__The task__
From the records, return each line that has the word "Sort" in it.

START Records

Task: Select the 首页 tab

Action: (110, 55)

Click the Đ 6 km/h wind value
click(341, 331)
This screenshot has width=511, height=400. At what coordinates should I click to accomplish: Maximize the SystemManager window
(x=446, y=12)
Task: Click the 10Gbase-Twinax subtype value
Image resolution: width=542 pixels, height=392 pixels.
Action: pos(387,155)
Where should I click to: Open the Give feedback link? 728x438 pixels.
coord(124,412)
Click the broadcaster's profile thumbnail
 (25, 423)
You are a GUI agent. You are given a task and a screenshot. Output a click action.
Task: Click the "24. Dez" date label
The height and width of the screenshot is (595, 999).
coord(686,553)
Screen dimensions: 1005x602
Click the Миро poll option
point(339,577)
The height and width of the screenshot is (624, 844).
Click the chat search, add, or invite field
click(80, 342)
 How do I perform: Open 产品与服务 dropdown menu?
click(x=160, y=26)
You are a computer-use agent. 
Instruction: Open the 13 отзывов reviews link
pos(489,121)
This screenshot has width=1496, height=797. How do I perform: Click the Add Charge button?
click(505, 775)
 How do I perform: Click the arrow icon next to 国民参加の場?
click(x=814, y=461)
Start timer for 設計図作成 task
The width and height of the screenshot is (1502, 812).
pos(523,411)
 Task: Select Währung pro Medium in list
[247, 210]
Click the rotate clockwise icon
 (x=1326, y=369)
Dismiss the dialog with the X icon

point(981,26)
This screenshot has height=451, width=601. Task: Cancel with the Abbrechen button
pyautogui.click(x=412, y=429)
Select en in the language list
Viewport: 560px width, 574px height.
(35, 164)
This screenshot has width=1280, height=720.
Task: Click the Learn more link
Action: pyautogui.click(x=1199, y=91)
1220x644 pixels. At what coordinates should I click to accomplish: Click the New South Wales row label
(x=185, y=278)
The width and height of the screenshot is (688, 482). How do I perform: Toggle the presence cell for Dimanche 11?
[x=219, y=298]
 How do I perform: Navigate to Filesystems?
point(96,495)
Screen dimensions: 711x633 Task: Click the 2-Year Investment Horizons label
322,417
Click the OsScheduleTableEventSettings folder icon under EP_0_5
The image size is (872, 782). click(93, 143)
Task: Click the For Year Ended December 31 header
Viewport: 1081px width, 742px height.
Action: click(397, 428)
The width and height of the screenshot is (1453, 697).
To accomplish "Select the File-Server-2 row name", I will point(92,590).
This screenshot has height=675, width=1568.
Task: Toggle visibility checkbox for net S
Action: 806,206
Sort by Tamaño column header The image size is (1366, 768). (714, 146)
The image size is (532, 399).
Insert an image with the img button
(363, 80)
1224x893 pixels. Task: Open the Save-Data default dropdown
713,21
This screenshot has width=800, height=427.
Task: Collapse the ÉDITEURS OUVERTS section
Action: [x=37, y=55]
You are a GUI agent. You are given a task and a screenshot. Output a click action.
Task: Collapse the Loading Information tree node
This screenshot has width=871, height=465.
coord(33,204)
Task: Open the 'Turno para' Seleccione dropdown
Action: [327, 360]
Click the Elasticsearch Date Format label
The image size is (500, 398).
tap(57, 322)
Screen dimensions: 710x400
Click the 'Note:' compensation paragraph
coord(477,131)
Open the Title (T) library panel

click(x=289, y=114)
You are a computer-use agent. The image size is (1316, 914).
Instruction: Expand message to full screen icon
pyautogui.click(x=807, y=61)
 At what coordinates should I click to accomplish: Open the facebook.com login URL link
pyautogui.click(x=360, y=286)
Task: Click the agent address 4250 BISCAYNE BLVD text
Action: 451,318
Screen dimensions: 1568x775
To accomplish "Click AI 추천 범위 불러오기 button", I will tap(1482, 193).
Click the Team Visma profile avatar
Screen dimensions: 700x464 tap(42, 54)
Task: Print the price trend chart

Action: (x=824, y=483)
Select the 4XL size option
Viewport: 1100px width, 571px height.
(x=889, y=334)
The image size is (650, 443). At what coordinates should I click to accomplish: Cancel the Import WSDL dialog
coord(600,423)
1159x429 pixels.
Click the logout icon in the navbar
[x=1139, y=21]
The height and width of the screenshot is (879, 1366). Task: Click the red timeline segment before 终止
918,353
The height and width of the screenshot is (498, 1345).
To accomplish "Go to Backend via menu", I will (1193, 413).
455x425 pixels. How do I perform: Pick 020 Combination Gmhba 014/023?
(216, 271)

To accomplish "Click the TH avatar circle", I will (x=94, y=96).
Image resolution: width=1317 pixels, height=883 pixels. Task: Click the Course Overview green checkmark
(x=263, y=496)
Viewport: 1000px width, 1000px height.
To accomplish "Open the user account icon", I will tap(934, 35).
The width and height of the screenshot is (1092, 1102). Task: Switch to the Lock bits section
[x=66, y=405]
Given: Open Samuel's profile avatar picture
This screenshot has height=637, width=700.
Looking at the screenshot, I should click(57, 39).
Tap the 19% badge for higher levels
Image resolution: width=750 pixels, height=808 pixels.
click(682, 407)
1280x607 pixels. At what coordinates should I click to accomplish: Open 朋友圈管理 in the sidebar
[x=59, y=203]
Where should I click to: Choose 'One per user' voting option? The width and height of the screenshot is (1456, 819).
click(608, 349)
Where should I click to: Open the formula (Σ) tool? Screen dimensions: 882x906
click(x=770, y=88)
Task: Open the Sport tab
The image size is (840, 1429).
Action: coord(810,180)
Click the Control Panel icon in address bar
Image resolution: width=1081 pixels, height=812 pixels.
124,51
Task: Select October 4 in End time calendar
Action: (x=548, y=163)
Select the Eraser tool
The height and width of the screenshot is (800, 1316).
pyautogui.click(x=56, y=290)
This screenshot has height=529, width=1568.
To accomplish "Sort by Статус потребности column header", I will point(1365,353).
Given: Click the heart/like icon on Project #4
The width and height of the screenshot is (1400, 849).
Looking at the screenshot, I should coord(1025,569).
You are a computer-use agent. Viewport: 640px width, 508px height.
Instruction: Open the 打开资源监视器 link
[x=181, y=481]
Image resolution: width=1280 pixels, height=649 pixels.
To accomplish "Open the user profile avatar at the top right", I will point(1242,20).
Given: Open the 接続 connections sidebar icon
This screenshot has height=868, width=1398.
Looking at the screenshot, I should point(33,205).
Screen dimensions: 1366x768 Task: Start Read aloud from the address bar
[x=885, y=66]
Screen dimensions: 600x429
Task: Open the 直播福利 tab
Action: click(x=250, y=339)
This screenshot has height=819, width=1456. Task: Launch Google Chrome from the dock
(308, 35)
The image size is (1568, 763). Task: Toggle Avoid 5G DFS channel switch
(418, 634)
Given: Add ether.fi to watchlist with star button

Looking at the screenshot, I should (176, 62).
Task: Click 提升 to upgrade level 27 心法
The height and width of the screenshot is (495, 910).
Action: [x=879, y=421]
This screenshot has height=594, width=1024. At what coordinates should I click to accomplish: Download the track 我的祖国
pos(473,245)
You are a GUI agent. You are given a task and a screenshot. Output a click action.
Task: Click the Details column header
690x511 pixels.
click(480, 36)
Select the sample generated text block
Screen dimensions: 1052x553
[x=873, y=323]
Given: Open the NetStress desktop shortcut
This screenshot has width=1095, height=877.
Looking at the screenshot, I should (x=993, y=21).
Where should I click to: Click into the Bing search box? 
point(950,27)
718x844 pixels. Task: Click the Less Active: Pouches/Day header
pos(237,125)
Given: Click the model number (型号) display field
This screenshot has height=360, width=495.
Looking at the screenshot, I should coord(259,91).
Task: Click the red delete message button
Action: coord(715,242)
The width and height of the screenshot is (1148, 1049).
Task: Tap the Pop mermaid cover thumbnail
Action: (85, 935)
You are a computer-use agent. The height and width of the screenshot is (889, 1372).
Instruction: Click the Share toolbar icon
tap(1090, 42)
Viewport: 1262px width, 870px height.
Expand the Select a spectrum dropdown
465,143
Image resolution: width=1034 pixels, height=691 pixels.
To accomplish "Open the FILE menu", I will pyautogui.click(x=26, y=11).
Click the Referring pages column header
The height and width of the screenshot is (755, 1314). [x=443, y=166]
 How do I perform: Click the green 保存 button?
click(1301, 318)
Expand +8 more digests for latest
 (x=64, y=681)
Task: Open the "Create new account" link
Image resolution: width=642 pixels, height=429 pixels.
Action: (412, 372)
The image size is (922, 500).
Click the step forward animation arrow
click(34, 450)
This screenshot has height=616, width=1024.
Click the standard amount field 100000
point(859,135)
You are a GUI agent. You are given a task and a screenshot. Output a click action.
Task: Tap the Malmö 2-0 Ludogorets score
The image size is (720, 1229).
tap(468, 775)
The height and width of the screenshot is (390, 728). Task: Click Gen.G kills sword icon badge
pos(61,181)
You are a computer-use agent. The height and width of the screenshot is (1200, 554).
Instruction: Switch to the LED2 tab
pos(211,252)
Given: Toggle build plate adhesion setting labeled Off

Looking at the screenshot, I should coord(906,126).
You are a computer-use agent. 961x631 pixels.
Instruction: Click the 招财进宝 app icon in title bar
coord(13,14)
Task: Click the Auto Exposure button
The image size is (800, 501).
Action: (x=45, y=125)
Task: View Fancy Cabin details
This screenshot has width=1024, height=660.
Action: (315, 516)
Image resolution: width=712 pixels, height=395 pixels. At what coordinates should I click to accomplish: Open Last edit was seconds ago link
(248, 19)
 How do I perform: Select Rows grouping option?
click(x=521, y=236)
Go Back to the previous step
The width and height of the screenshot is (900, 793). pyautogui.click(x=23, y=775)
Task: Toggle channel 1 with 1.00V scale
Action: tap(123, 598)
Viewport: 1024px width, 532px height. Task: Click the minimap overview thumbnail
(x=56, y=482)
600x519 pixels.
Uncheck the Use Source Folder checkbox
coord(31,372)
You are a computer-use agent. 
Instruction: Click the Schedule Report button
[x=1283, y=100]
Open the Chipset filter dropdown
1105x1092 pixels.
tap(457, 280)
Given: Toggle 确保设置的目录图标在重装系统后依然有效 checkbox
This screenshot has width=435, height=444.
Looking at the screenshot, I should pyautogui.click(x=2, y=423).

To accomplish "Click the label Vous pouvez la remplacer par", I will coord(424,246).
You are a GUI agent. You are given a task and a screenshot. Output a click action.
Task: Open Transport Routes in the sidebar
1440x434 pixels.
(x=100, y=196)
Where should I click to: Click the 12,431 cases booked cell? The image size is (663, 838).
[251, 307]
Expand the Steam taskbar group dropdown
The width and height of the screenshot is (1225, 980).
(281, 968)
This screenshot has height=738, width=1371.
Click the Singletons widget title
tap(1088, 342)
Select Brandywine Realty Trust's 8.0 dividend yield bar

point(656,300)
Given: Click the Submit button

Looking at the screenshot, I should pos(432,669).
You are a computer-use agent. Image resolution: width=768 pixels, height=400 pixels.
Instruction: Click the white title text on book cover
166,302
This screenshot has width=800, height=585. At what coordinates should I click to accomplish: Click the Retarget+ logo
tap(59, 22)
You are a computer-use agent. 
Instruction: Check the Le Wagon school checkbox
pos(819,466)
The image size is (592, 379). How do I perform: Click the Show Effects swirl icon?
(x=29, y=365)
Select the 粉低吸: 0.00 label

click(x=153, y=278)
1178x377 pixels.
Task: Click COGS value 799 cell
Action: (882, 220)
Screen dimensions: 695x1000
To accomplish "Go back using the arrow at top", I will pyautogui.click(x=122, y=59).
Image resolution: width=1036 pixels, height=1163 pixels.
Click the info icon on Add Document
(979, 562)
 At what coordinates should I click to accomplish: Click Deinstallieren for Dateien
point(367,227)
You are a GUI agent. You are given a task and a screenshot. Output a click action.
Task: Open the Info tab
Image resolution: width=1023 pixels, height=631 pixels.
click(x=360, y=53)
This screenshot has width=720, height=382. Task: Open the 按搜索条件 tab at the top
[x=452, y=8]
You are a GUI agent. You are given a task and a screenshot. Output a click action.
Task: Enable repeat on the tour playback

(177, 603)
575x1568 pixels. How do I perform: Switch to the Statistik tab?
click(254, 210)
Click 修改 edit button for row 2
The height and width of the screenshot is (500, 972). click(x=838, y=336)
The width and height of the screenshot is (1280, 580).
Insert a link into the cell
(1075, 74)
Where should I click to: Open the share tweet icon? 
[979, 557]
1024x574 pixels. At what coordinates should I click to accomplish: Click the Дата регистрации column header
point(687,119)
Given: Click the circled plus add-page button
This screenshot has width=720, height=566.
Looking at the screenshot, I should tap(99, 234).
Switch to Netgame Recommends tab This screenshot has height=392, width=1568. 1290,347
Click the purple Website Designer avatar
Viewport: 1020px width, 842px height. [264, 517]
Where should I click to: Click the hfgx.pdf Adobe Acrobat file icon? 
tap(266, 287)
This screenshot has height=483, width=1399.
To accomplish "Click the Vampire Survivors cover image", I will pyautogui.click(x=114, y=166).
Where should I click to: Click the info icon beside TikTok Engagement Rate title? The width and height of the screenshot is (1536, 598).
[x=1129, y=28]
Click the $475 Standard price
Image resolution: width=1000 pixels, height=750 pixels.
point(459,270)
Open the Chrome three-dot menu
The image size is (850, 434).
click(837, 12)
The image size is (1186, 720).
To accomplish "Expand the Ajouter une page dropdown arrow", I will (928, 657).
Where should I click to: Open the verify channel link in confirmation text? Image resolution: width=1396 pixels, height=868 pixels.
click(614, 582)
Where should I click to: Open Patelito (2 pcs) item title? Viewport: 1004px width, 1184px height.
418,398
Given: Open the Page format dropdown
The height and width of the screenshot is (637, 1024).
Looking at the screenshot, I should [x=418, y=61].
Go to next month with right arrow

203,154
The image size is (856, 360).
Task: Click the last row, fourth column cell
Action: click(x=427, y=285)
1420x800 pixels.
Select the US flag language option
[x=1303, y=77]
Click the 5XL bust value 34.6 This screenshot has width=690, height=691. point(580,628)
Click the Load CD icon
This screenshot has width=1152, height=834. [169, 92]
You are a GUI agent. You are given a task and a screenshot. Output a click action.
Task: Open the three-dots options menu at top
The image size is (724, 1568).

END Records

__Answer to this exercise__
Sort by Tamaño column header The image size is (1366, 768). (714, 146)
To accomplish "Sort by Статус потребности column header", I will point(1365,353).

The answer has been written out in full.